The plot is so convoluted—so unlike that of The Touch—that it seems taken from a Bond movie. In the opening scene, we learn that Abel’s brother and fellow trapeze artist Max has blown his brains out. Grief-stricken and drunk, Abel wanders Berlin in a stupor, visiting the cabaret where Manuela works and then getting hauled in for questioning by a potentially anti-Semitic police inspector. The inspector is investigating a series of seven shady deaths that have occurred in Abel’s vicinity—including Max’s suicide. As the movie progresses, we learn that these are in fact murders, the work of an icily demented scientist named Dr. Vergerus (also the last name of Andreas and Karin in The Touch, as well as that of many other Bergman characters), who is conducting horrific experiments on cash-starved Germans as part of the country’s mounting mania for a rational, utopian society. By the end, even Abel and Manuela, who have started an affair, are drawn into the mad scientist’s scheme and effectively destroyed—much as German society will be, Bergman suggests.

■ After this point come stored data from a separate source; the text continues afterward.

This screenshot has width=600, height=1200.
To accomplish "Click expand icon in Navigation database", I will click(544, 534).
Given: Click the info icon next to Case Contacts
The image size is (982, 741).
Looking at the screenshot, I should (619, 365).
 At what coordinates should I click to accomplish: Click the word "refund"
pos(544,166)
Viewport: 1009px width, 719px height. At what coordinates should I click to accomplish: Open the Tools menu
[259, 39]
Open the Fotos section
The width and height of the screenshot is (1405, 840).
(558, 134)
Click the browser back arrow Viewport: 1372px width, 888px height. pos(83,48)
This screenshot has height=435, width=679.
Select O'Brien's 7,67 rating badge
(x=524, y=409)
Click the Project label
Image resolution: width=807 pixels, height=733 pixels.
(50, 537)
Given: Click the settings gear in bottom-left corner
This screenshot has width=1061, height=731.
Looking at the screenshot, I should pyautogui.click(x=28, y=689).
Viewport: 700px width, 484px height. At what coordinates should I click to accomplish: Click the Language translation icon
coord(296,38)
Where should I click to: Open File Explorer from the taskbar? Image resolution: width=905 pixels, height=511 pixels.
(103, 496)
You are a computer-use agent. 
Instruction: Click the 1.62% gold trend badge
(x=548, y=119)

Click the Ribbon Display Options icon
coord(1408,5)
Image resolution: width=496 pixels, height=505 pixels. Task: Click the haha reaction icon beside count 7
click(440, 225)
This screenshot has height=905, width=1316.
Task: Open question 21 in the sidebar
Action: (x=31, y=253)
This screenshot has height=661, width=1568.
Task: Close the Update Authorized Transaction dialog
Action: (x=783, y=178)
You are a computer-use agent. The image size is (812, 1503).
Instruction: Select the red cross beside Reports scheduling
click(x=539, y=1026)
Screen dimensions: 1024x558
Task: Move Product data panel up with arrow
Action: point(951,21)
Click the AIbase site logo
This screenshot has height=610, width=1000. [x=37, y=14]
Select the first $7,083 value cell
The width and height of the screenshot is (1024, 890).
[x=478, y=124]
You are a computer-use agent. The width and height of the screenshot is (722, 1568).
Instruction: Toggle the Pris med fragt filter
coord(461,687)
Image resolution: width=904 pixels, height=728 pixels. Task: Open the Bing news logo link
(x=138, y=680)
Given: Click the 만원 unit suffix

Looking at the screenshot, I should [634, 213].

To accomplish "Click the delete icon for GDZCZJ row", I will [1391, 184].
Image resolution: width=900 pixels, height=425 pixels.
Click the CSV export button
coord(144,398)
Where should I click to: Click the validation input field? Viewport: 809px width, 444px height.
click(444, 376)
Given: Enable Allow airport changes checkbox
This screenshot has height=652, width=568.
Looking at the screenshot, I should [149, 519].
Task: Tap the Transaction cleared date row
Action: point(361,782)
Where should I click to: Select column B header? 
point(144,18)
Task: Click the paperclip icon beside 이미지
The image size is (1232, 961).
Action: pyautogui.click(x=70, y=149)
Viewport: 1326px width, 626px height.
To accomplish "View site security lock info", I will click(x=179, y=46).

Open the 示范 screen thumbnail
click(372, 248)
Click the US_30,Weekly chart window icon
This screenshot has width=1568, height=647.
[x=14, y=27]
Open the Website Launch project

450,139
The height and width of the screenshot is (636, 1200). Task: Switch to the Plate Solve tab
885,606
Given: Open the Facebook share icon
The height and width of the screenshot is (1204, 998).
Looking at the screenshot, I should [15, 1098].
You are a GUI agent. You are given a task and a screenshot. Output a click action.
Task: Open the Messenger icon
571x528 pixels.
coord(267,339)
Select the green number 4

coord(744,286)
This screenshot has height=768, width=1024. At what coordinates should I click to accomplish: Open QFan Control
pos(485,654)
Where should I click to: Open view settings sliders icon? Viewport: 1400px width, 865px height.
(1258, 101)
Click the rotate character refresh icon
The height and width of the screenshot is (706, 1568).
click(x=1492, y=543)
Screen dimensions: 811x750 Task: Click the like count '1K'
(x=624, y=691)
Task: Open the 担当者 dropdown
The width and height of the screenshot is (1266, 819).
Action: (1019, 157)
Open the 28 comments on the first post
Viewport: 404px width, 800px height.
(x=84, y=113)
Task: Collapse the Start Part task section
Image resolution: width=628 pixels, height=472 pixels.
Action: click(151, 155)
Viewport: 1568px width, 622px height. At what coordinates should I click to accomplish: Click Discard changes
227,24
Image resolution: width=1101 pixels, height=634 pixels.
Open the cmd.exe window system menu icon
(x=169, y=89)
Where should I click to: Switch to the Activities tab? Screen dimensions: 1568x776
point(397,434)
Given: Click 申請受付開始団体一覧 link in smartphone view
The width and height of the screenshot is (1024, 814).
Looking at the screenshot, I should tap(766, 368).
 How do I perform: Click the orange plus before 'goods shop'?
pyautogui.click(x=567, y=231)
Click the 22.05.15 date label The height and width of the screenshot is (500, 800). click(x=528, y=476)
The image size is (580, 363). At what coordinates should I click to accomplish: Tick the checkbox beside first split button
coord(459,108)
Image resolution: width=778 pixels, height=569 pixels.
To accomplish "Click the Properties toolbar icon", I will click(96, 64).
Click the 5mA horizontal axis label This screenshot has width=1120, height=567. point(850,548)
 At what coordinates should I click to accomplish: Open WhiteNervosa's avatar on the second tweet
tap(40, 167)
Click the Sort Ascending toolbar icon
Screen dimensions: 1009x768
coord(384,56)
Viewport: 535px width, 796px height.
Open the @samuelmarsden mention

Bergman had spent a year in Germany in the thirties when he was sixteen, as part of an exchange. His host family gifted him a photograph of Hitler for his birthday, and Bergman was awed by Hitler’s charisma at a rally he attended. He remained a fan of the Nazis right up until the end of the war, admitting that when “the doors to the concentration camps were thrown open, at first I did not want to believe my eyes.” Perhaps this is why he was tempted, in The Serpent’s Egg, to atone with a grand political statement—as evidenced by the tiresome historical monologue Dr. Vergerus delivers at the end. Further, only those actions that advance the plot are included. Moments of passion, which would have made Abel and Manuela’s affection credible, are elided. We feel, for once, that Bergman has not captured the full range of emotions for which he is celebrated.
Instead, fear dominates. “Everyone’s afraid; so am I,” the inspector confesses to Abel. “I can’t sleep for fear. Nothing works properly except fear.” Later, Abel narrates, “Fear rises like vapor from the cobblestones.” How much do we need to be told that prewar Germany was a scary place? But perhaps this was Bergman’s own fear about being internally and externally exiled: he began writing the film while the tax investigation was under way, and shot it during a period of dislocation.
Eventually—thankfully—he would return home.